You will probably need three tables:
User tables with a primary key and the usual first name, last name etc
Roles table with roles specific to your application (eg Administrator, Power User, User, read only)
UserRoles with the user primary key, roles primary key, date created, date last modified, enabled (NUMBER (1) default 1 with check constraint that this field can only have the values of 0 or 1
As you indicated you will also need a package/procedure to query Active Directory for the users who have roles that are of interest to your application. The usual insert/update methods are required. Keep in mind that you never want to delete a user for an intranet application if there is any logging so when someone leaves the user table is updated to indicate that enabled = 0.

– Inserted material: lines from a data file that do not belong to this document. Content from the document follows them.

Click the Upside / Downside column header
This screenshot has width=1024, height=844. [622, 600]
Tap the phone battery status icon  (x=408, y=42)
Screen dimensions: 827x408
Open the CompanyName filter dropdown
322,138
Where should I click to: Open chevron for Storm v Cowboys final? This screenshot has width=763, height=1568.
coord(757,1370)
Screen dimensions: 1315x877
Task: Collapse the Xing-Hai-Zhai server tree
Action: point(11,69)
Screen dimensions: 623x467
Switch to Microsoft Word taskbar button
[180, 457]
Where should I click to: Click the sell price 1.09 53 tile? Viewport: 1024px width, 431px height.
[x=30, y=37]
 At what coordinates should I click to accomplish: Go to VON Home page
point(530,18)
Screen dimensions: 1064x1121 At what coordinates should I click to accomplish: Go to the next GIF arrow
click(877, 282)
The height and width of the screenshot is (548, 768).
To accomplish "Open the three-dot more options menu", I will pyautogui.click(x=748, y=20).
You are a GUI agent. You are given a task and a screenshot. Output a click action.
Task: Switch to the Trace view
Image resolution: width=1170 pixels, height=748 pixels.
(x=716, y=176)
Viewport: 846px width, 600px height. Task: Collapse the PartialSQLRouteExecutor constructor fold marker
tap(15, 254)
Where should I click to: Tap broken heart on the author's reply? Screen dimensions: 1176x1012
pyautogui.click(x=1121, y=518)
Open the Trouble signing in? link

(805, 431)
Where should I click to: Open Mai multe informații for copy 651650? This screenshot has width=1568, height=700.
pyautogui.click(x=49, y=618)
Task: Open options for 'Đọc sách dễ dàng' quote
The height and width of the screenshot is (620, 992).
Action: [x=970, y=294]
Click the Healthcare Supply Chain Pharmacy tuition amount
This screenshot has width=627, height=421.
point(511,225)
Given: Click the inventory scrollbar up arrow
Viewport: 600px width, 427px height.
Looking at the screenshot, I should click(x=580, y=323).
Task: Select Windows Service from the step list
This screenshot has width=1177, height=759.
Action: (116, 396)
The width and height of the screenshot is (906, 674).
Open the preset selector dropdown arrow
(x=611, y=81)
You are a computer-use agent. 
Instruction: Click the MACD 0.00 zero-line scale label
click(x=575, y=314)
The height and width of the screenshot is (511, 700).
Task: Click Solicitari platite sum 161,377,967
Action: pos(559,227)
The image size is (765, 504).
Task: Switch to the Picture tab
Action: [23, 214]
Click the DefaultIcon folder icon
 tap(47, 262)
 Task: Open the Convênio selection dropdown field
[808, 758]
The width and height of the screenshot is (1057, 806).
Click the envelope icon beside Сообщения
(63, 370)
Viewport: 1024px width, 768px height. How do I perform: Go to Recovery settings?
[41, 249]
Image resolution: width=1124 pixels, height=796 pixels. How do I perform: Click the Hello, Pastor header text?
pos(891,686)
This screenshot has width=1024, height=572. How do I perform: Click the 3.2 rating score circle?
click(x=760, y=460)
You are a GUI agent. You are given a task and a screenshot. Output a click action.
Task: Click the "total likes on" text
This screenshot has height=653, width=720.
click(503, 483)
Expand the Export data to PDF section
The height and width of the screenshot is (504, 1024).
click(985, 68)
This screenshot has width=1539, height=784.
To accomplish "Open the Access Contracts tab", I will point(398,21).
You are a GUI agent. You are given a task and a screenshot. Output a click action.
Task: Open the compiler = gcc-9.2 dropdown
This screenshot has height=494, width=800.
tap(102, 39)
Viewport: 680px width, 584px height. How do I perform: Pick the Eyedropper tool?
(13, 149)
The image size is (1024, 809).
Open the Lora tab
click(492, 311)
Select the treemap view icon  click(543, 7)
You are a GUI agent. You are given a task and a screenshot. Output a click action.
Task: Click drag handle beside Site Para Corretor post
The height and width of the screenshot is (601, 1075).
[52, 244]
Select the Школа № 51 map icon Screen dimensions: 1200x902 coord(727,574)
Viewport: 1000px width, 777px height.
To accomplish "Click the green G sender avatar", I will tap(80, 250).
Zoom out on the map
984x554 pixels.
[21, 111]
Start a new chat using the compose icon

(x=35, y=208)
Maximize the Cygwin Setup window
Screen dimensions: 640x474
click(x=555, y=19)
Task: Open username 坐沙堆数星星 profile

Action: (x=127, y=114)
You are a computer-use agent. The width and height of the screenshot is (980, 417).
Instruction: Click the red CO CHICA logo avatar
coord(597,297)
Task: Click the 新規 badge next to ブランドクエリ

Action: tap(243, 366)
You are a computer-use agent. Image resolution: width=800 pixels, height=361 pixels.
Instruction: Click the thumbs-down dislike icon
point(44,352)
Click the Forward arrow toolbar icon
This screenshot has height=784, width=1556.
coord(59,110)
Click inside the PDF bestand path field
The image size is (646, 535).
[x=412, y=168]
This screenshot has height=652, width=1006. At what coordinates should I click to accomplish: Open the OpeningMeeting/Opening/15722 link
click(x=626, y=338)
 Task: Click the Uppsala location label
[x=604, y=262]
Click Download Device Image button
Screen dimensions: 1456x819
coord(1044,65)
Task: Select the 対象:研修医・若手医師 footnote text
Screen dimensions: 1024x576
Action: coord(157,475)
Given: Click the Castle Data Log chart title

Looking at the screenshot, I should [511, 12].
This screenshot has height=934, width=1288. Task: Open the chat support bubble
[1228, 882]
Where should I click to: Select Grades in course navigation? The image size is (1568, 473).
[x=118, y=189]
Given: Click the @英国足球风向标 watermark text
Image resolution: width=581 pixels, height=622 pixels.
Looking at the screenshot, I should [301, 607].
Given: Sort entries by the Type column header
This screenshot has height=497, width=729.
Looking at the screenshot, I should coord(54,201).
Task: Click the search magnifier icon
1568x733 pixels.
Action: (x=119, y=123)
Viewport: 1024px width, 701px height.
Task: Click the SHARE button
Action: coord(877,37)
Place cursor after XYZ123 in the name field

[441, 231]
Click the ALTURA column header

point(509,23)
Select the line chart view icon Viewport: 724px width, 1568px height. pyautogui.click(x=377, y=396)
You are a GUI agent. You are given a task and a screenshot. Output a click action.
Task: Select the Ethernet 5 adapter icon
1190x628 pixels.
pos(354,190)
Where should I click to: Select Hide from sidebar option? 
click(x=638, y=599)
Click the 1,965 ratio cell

You indicate that you are using SQL server, that makes it easier than some other databases. A query such as this will get you started:
SELECT * FROM OpenQuery ( ADSI, 'SELECT displayName,
telephoneNumber, mail, mobile, facsimileTelephoneNumber FROM
''LDAP://DOMAIN.com/OU=Players,DC=DOMAIN,DC=com'' WHERE objectClass
= ''User'' ') AS tblADSI ORDORDER BY displayname
Keep in mind that there are many fields in Active Directory. The less you ask for the better. Depending on how you access AD you may find a record limitation of no more than 1000 records can be returned.
Fields that you mention such as "annual leave count, hire date, sick leave count" should be in separate tables as the functionality is not connected to Active Directory
I don't know of any other practical way aside from a sync job. Your system and AD are separate and you do not want to tie the two together closely. Most AD data is best described as "Slowly changing" so a sync job on five minute intervals works for many applications.
1) You asked if this is valid approach to:
2) what do you mean by " Your system and AD are separate and you do not want to tie the two together closely"
- you want to minimize the points of failure. Your system should work when the sync process is not working due to unexpected failure. Active Directory should work if your sync procedure fails.